Question

Jack puts the letters of the word BUILDING on pieces of paper and puts the pieces in a bag. He draws two letters without looking. The first piece of paper is not replaced before the second piece is drawn. What is the probability that Jack draws an I twice?

Answer

**step1** Analyzing the letters in the word BUILDING

First, we need to identify all the letters in the word BUILDING and count how many times each letter appears.
The letters are: B, U, I, L, D, I, N, G.
Let's count the total number of letters: There are 8 letters in total.
Now, let's count how many times the letter 'I' appears: The letter 'I' appears 2 times.

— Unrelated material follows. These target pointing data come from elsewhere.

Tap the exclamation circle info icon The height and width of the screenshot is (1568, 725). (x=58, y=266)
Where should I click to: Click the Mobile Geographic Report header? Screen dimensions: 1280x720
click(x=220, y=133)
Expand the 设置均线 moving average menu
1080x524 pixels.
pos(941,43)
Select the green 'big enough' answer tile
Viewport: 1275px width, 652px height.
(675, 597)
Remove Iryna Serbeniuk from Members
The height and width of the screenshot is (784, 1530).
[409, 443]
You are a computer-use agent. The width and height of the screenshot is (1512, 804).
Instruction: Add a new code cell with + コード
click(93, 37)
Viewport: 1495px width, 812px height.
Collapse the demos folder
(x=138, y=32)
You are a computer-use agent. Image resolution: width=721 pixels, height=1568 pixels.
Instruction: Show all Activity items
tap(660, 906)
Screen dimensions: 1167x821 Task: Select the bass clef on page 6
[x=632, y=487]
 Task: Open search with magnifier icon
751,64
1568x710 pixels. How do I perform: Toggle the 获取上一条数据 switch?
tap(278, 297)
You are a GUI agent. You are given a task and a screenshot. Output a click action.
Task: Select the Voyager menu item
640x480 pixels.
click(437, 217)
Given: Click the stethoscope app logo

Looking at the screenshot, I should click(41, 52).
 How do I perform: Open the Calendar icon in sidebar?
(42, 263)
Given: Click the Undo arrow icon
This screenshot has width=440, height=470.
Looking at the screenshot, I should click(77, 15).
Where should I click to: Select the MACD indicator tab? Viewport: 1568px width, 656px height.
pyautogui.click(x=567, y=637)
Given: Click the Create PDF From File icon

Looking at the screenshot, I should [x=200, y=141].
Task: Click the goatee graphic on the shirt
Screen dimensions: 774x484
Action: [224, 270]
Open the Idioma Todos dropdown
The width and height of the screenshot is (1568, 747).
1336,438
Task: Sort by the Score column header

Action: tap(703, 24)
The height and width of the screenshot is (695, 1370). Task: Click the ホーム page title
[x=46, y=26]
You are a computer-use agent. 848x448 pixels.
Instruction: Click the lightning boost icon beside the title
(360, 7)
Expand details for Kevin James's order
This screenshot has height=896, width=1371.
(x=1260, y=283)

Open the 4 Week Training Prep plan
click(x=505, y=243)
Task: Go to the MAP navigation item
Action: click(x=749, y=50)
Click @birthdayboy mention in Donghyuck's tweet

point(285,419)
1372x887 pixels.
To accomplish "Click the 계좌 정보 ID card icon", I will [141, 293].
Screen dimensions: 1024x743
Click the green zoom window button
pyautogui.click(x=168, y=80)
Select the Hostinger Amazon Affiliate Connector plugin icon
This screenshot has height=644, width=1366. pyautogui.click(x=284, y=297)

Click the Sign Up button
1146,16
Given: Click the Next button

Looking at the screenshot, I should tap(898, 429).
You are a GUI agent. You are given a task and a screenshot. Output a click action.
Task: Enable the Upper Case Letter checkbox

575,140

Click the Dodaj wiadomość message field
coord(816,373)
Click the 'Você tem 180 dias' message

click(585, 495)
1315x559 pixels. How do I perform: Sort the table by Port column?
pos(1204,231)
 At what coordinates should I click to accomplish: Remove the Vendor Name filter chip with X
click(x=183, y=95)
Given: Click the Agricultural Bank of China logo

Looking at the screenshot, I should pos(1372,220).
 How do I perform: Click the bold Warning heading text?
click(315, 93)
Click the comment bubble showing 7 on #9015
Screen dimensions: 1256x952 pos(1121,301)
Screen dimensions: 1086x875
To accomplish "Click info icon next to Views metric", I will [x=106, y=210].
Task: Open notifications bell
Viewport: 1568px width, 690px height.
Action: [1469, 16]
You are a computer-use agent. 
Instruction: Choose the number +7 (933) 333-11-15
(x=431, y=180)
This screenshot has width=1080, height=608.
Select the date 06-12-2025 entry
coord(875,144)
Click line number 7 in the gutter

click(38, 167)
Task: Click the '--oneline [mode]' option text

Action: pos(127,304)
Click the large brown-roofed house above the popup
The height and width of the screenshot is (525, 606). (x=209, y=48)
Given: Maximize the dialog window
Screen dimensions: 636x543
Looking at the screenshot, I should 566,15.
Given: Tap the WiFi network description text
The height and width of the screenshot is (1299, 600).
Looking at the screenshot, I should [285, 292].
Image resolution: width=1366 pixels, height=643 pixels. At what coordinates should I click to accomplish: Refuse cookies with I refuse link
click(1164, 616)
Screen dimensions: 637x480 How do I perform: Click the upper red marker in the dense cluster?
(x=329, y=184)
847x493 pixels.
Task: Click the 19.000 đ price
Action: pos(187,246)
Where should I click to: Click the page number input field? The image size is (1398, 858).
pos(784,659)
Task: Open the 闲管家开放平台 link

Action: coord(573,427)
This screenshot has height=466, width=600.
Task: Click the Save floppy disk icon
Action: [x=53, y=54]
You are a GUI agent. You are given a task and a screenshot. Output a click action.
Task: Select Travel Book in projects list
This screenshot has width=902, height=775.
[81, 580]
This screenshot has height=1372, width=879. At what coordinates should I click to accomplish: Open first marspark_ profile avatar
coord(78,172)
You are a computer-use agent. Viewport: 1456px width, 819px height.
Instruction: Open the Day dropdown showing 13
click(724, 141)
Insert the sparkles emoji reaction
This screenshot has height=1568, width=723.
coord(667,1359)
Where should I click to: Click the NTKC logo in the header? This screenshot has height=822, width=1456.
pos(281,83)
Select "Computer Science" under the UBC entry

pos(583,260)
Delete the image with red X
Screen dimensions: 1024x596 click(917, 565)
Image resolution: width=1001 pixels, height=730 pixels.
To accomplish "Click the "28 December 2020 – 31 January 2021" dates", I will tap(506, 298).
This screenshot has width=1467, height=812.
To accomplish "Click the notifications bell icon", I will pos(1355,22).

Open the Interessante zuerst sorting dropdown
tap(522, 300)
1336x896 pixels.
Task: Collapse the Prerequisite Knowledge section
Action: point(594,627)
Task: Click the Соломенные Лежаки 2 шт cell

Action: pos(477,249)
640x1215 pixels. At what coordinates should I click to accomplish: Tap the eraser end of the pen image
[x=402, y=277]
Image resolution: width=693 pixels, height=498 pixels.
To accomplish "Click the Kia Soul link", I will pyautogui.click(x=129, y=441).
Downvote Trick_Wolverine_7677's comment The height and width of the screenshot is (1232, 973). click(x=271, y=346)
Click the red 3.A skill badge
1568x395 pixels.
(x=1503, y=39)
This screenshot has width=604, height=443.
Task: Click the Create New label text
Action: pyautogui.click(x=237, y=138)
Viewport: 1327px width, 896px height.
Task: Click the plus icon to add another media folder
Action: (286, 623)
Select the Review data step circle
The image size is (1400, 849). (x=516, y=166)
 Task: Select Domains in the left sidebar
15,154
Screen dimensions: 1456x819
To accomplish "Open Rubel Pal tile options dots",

**step2** Calculating the probability of drawing the first 'I'

When Jack draws the first letter, there are 8 letters in the bag, and 2 of them are 'I's.
The probability of drawing an 'I' on the first draw is the number of 'I's divided by the total number of letters.
Probability of drawing the first 'I' = $$ \frac{\text{Number of I's}}{\text{Total number of letters}} = \frac{2}{8} $$.

**step3** Calculating the probability of drawing the second 'I' without replacement

The problem states that the first piece of paper is not replaced. This means that after the first 'I' is drawn, there are fewer letters in the bag.
If an 'I' was drawn first, then:
The total number of letters remaining in the bag is 8 - 1 = 7 letters.
The number of 'I's remaining in the bag is 2 - 1 = 1 'I'.
The probability of drawing a second 'I' (given that the first was an 'I' and not replaced) is the number of remaining 'I's divided by the remaining total number of letters.
Probability of drawing the second 'I' = $$ \frac{\text{Remaining number of I's}}{\text{Remaining total number of letters}} = \frac{1}{7} $$.

**step4** Calculating the combined probability

To find the probability that Jack draws an 'I' twice, we multiply the probability of drawing the first 'I' by the probability of drawing the second 'I'.
Combined Probability = (Probability of first 'I') $$\times$$ (Probability of second 'I')
Combined Probability = $$ \frac{2}{8} \times \frac{1}{7} $$
Combined Probability = $$ \frac{2 \times 1}{8 \times 7} $$
Combined Probability = $$ \frac{2}{56} $$.

**step5** Simplifying the probability

The fraction $$\frac{2}{56}$$ can be simplified by dividing both the numerator and the denominator by their greatest common divisor, which is 2.
$$ 2 \div 2 = 1 $$
$$ 56 \div 2 = 28 $$
So, the simplified probability is $$ \frac{1}{28} $$.